When I first entered the flat on the ninth floor, a block away from the beach, I was shown to my room. The walls were covered in printed-out black and white pictures of my host, Theresa, with various famous-looking people. I had a wooden desk and chair, a small ottoman sofa, a built-in wardrobe and an enormous bed propped on crates. I had a widow who looked out onto the central opening in the block-sized building, so not much more than pigeons and the tiered walkways. The rest of the walls were covered in tourist London Memorabilia. I slept beneath a three-foot canvas of Tower Bridge at sunset.
Theresa was a dream to live with. It turns out she was a famous theatre producer, and when I asked about the pictures on my wall, she showed me who each of them was she was being shot with. From her beautiful younger years, I was able to see her with various A-Listers she was working with as she gradually aged into the lady she is now. Her career was fantastic.

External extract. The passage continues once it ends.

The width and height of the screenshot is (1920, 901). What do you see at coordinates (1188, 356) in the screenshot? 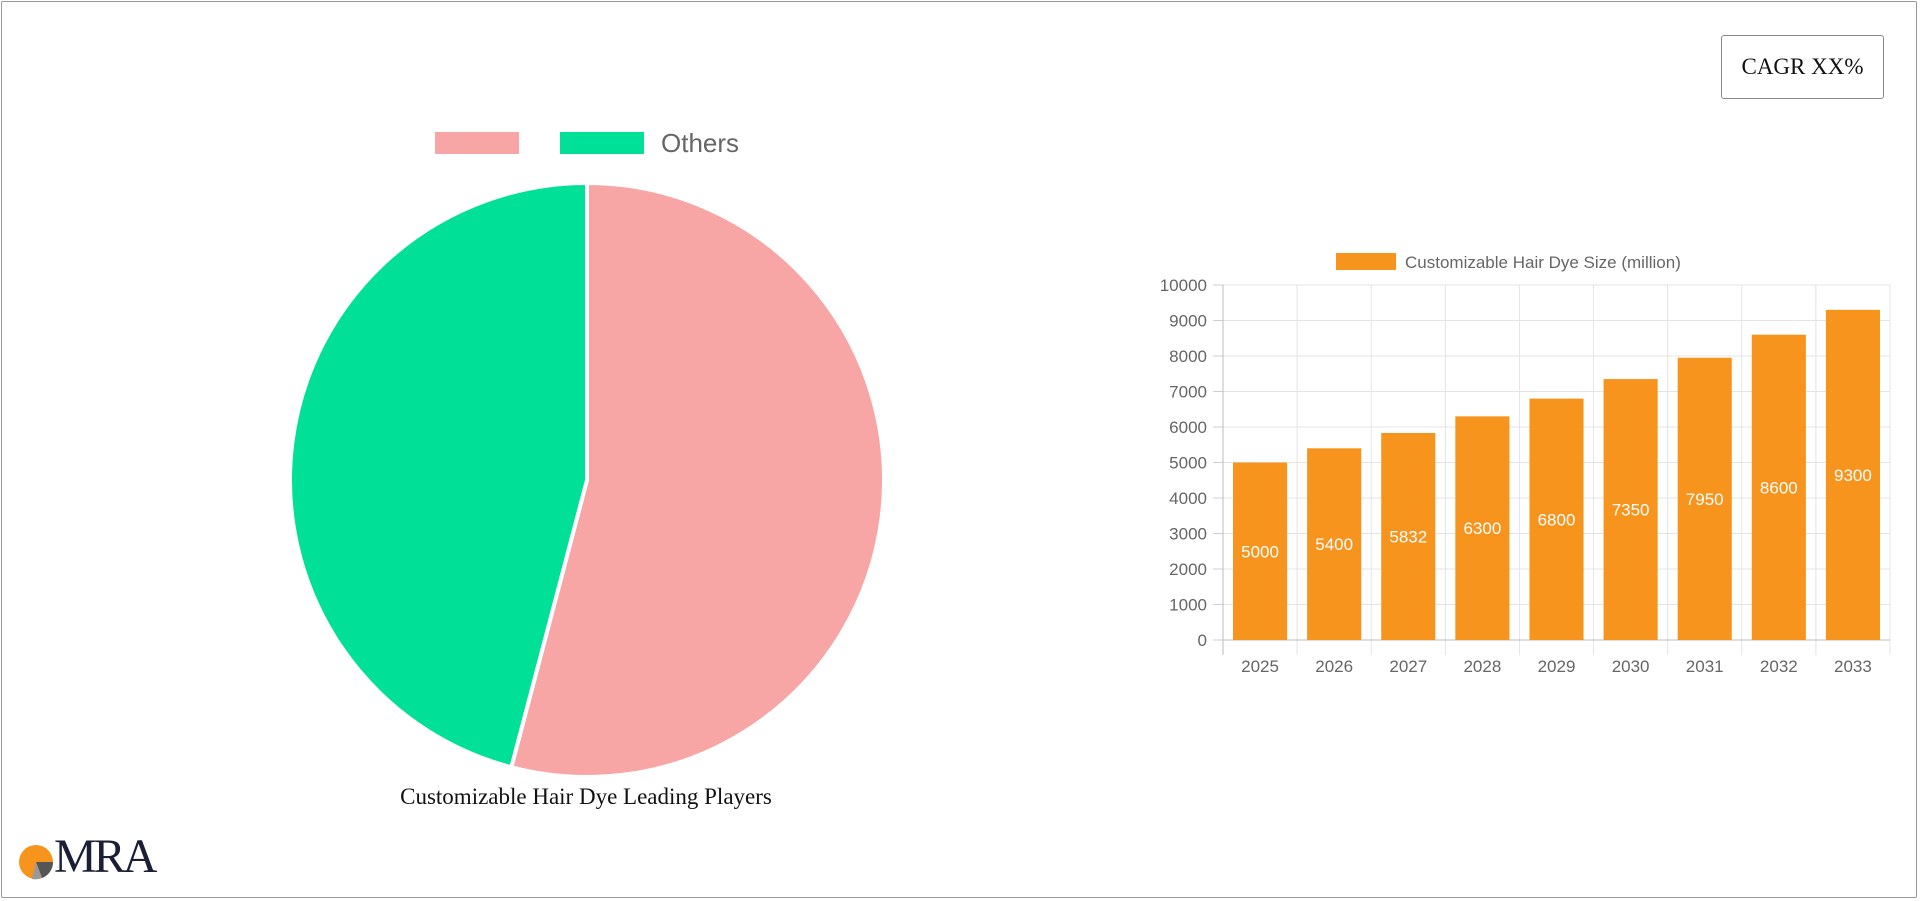
I see `y-tick-label: 8000` at bounding box center [1188, 356].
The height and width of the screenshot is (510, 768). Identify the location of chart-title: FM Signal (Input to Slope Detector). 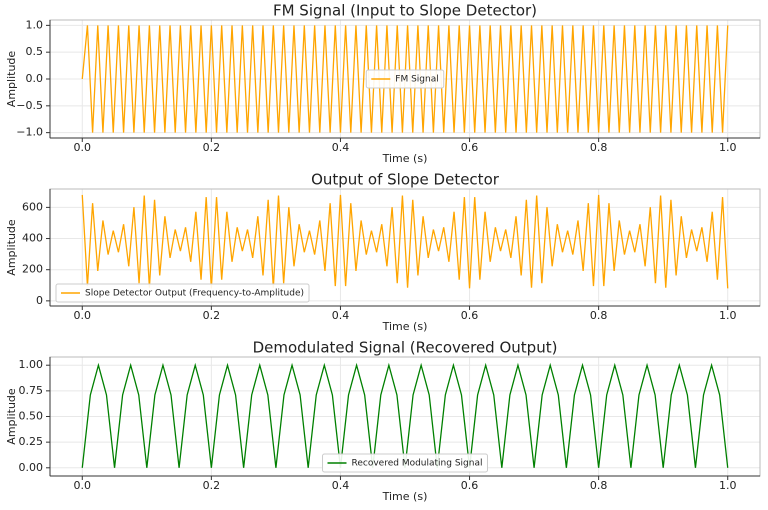
(405, 11).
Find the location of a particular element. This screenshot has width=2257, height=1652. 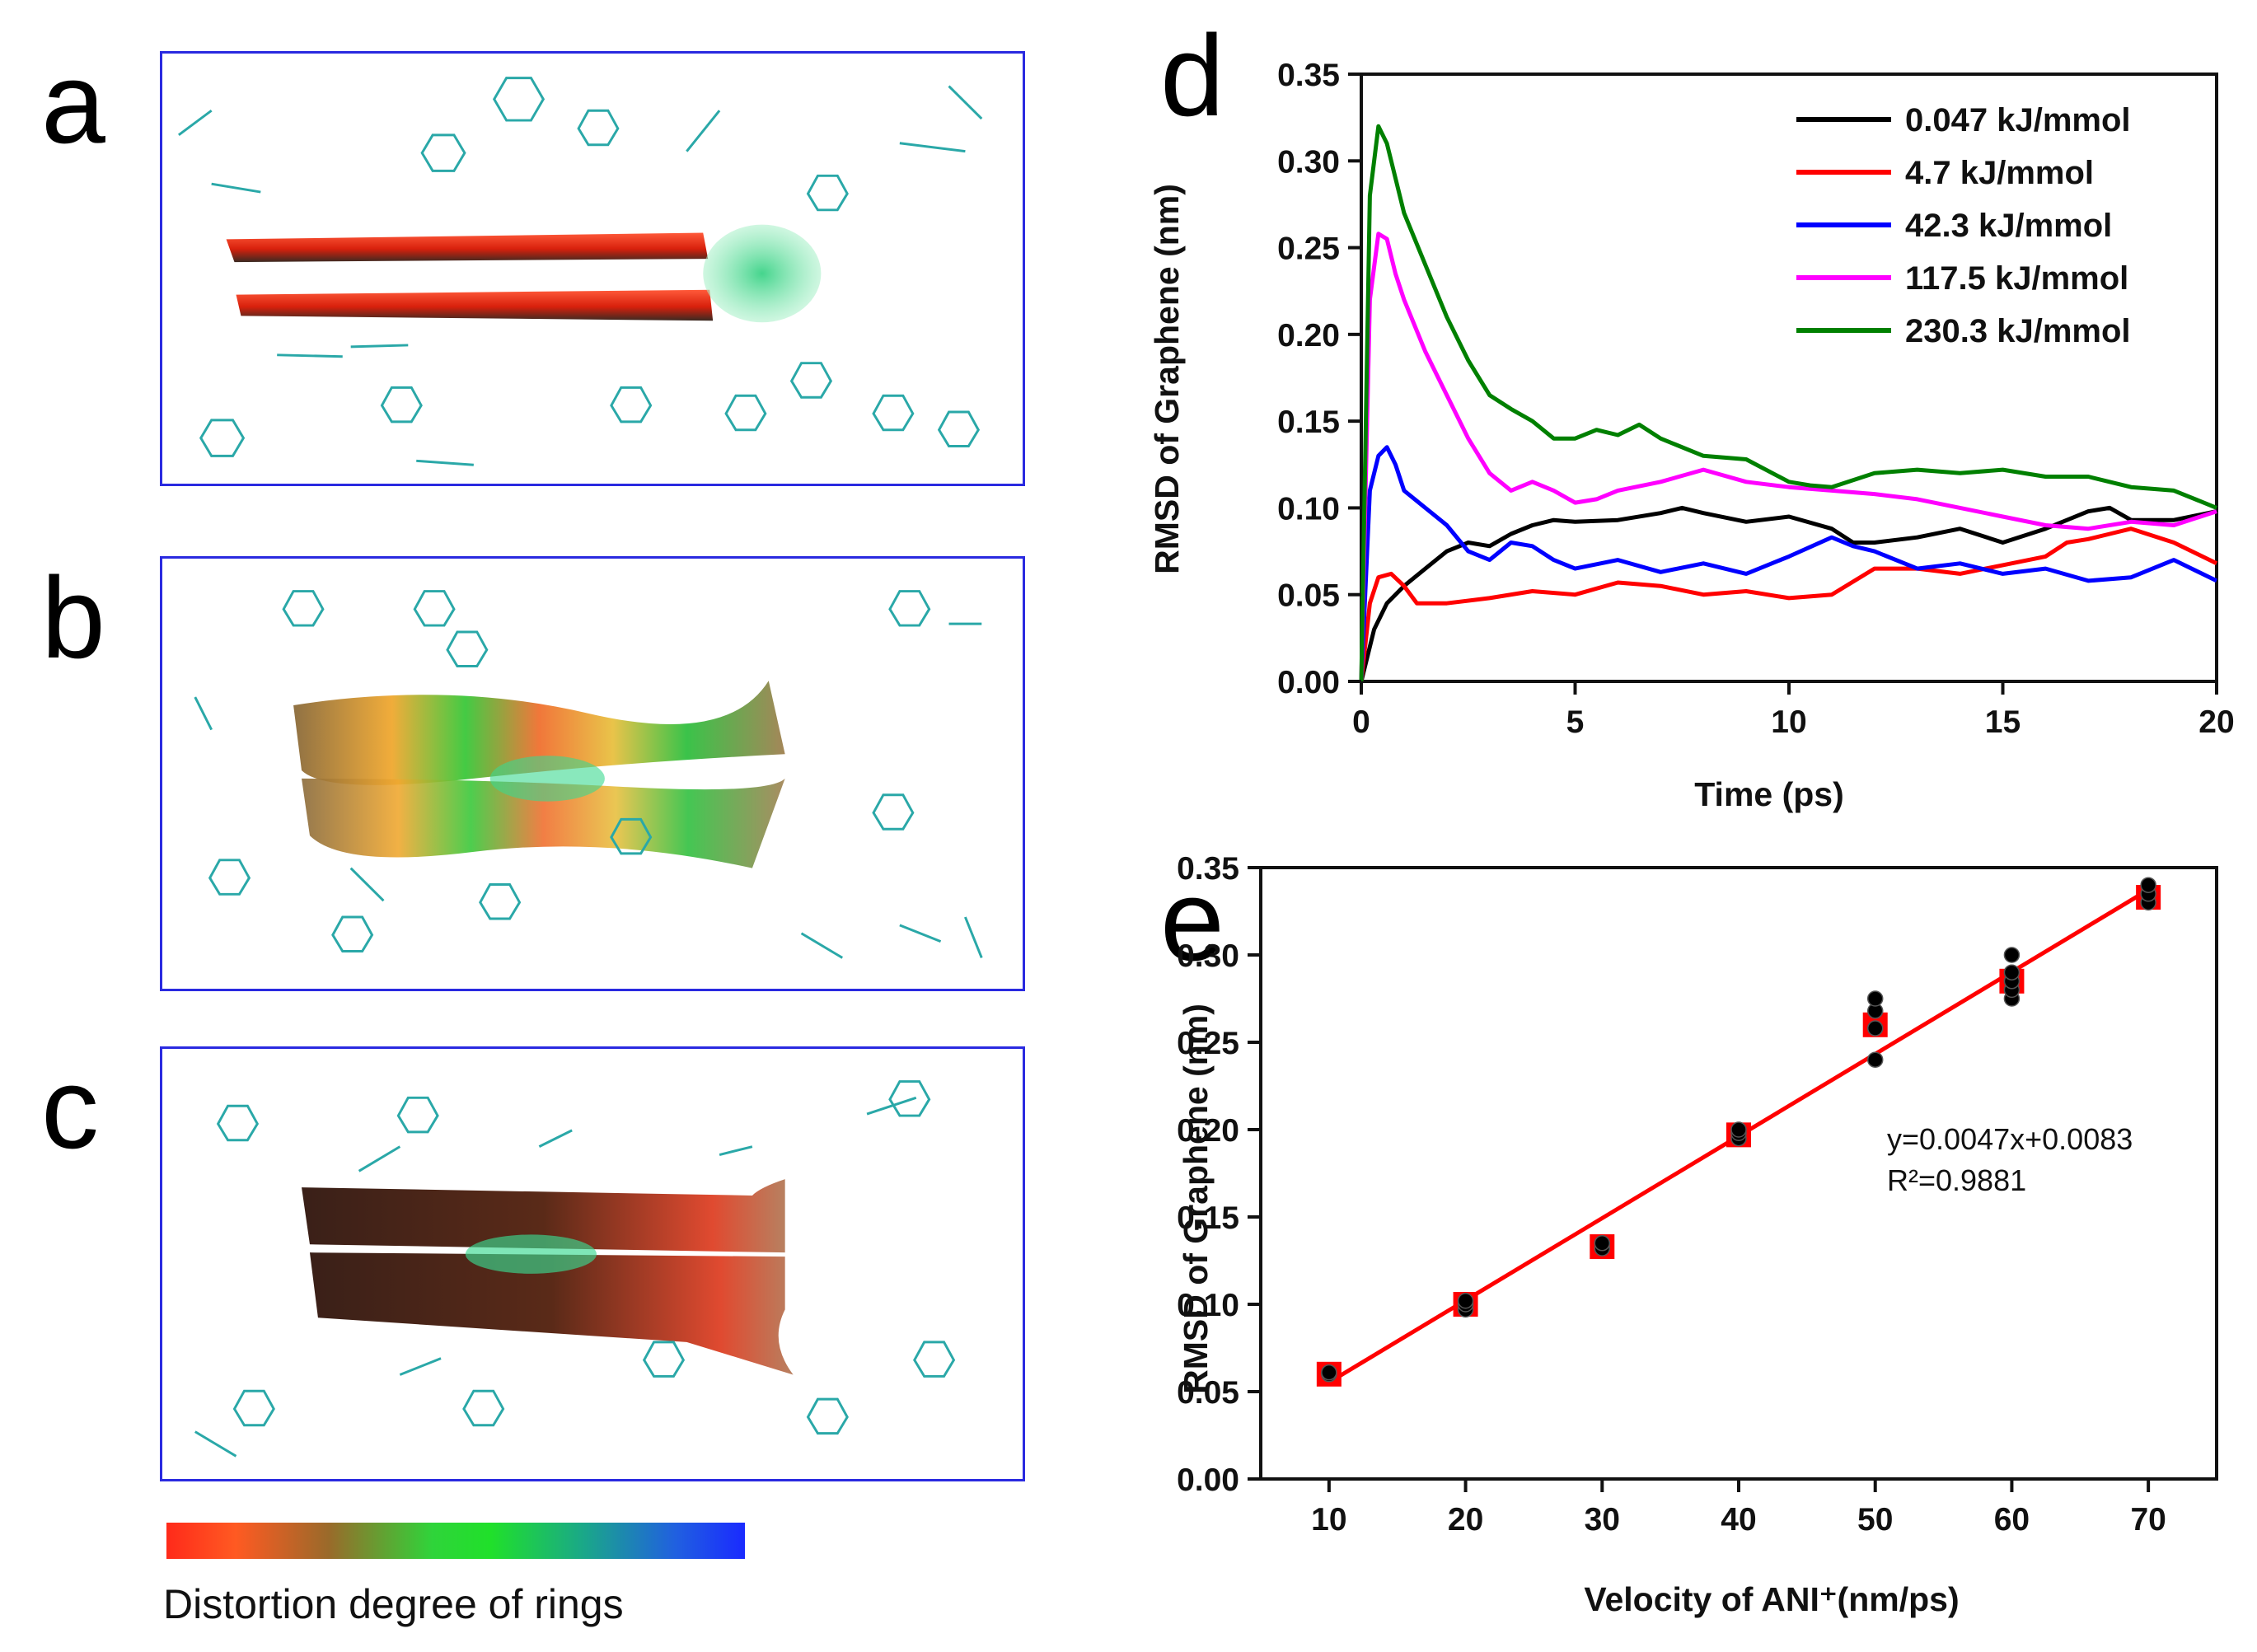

Theresa is now a tiny lady, and she loves her microwaved waffles at 11 p.m. She has them with honey and always giggles when I catch her grilling up her midnight snack. She told me stories of disasters and successes in the Brazilian world of theatre and the toll they took. I saw her arms and shoulders under her frumpy T-shirts sometimes, and they were a patchwork of wild tattoos.
She had worked until her mind snapped, pushing herself just a little too hard for too many years under the strains of high-end theatre. Her mental breakdown has left her a beautiful person full of life, kindness, and peace. But she sleeps a lot and can’t really get out much. She moves slowly and with a tremor that effects her voice also.
But she clearly carries the memories of someone who has lived a thousand lives.